Zadania i ćwiczenia:
- 1) Skopiuj bez zmian fragment tekstu o seniorach w Polsce od słów „Życie w wieku” do słów „są ich oczekiwania?” włącznie.
- 2) Ile osób w wieku 60 lat i więcej mieszkało w Polsce w 2020 roku według raportu GUS przytoczonego w tekście o seniorach w Polsce?
- 3) Kontynuuj tekst o seniorach w Polsce od miejsca, w którym się kończy.

Fragment tekstu:
■ ■ ■ ■ ■
Życie w wieku 60+
W Polsce co roku przybywa seniorów i taka sytuacja utrzyma się przez najbliższe lata. Według wyliczeń w 2050 roku w wieku 60+ będzie prawdopodobnie ponad 40 procent Polaków. Jak obecnie żyje się seniorom? Jakie są ich oczekiwania?
Podobno w Europie za osoby starsze uważa się tych, którzy ukończyli 65 rok życia. W Polsce obecnie mówimy o seniorach już w wieku 60 lat. Być może wiąże się to z możliwością przejścia na emeryturę, w wieku 60 lat dla większości pań i 65 lat dla panów. Trzeba przyznać, że dla części seniorów wiek emerytalny nie ma większego znaczenia. Bezpośrednio po przejściu na emeryturę pozostają aktywni zawodowo i społecznie. Wśród nich był (zmarł niedawno) znany nam z wielu ról aktor teatralny, filmowy i dubbingowy Franciszek Pieczka, który w wieku 90 lat w 2018 roku zagrał jeszcze w filmie Mariusza Malca „Aktor Pana Boga”, a w 2008 roku w serialu „Hotel pod żyrafą i nosorożcem”. W 2017 roku został odznaczony najwyższym polskim odznaczeniem państwowym, czyli Orderem Orła Białego. Oczywiście trzeba też dostrzec tych, którzy starzenie się widzą tylko jako czas zmagania się z chorobami, izolacji, a nawet odtrącenia i samotności.
Ponad 10 milinów
Najpierw trochę szczegółów na temat jak wyglądała sytuacja seniorów w Polsce w 2020 roku z badań i raportu Głównego Urzędu Statystycznego opublikowanego pod koniec grudnia zeszłego roku. Wynika z niego, że liczba osób w wieku 60 lat i więcej wyniosła wtedy 9,8 mln. Dodam, że według prognozy GUS w roku 2030 ma ona wzrosnąć do 10,8 mln, a w 2050 roku do 13,7 mln. Jak podkreślono w raporcie seniorzy będą stanowili wtedy około 40% ludności całej Polski.
■ ■ ■ ■ ■
Dane do wyszukiwania elementów:
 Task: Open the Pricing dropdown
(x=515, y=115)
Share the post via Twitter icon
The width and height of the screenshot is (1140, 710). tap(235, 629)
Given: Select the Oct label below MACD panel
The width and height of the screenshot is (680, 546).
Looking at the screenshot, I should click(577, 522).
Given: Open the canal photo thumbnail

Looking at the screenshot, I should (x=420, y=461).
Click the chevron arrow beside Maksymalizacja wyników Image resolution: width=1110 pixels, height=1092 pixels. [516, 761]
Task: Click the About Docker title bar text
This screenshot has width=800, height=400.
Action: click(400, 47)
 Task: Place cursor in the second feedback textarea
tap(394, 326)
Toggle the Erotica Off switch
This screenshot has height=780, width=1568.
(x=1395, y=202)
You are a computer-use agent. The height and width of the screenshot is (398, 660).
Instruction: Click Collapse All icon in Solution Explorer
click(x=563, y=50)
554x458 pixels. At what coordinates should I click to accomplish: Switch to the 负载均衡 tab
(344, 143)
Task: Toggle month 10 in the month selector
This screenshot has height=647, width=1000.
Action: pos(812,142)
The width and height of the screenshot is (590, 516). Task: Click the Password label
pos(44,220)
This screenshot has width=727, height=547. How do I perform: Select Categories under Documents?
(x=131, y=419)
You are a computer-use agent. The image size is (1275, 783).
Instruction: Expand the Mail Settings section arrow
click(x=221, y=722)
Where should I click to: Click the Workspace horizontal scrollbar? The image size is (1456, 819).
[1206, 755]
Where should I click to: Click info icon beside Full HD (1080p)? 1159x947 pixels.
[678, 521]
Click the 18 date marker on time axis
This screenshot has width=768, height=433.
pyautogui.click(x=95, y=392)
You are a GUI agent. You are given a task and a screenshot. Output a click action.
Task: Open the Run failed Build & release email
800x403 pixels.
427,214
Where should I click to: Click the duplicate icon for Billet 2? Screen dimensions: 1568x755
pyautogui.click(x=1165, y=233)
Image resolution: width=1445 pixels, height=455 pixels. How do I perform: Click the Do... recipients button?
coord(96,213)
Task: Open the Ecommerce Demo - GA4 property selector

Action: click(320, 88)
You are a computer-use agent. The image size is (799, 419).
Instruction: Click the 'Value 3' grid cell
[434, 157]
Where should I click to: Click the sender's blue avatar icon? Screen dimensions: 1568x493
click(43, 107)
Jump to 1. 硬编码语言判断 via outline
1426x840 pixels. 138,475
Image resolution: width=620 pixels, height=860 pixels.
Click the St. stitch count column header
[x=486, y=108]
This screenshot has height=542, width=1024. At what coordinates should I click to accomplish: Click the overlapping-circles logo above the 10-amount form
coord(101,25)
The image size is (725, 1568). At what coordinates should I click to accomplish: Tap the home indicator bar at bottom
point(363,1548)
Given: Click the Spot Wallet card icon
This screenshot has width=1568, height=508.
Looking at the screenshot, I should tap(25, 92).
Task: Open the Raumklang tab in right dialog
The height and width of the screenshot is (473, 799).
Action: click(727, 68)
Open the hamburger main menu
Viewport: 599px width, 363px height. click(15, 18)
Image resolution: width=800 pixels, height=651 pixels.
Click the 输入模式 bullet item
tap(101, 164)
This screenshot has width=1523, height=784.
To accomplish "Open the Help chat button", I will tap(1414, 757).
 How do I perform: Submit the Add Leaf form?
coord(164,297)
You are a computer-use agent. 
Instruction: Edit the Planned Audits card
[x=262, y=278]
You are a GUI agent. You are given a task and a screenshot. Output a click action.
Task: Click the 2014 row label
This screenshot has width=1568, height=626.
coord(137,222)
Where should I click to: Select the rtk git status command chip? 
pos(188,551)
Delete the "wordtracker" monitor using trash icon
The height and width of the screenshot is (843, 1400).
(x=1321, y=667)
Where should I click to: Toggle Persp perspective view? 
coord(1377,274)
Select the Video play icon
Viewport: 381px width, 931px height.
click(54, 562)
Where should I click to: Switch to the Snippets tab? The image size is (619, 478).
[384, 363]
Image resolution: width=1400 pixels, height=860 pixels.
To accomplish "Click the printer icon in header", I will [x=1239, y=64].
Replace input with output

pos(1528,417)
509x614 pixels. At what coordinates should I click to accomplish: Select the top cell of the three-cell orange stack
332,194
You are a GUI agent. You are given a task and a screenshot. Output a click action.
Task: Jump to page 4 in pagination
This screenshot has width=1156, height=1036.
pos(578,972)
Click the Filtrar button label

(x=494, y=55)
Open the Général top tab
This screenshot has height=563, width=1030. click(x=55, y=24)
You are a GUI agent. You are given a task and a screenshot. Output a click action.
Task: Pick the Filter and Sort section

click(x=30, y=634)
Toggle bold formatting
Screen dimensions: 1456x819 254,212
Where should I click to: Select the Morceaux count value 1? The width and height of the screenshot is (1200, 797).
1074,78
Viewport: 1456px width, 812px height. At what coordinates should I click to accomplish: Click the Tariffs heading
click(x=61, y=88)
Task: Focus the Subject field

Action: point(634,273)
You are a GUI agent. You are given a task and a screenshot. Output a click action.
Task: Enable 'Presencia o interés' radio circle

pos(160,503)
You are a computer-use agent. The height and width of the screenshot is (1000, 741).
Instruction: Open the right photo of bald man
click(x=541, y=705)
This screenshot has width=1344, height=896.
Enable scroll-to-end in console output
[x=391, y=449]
■ ■ ■ ■ ■
Odpowiedzi do ćwiczeń:
- 1)
Życie w wieku 60+
W Polsce co roku przybywa seniorów i taka sytuacja utrzyma się przez najbliższe lata. Według wyliczeń w 2050 roku w wieku 60+ będzie prawdopodobnie ponad 40 procent Polaków. Jak obecnie żyje się seniorom? Jakie są ich oczekiwania?

- 2) W 2020 roku było to 9,8 mln osób.

- 3)
Większość osób w wieku senioralnym w 2020 roku mieszkało w miastach. Podobnie jak rok wcześniej, udział kobiet wśród wszystkich osób starszych wyniósł 58,1%. W grupie osób w wieku 60 lat i więcej na 100 mężczyzn przypadało 139 kobiet. Mężczyźni w wieku 60 lat i więcej w 2020 roku zawarli ponad pięć tysięcy związków małżeńskich, a kobiety w tym wieku ponad trzy tysiące. Z kolei wśród ogółu pracujących 38,7% miało prawo do emerytury, a w gronie osób wykonujących prace na podstawie umów cywilnoprawnych, odsetek osób z prawem do emerytury wyniósł 70,3%. Przeciętny miesięczny dochód przypadający na osobę starszą wyniósł 2170 złotych. To oczywiście tylko część danych ustalonych przez GUS.
Finansowe czy emocjonalne?
Z kolei o nowszych badaniach mówi raport SeniorApp, który powstał w tym roku. Oceniono w nim potrzeby wsparcia dla seniorów w naszym kraju. Jedna czwarta badanych deklarowała, że nie żyje aktywnie i wychodzi z domu tylko, gdy musi, a 0,6% w ogóle nie opuszcza swojego mieszkania. Z kolei 29,3% podkreśliło, że ich życie jest raczej aktywne, ale wychodzą z domu jedynie w konkretnej sprawie. A prawie połowa osób starszych często wychodzi z domu. Dla nich wyjście do kościoła, udział w praktykach religijnych to często jedyna forma uczestniczenia w życiu społecznym, kulturalnym, czy też aktywności fizycznej.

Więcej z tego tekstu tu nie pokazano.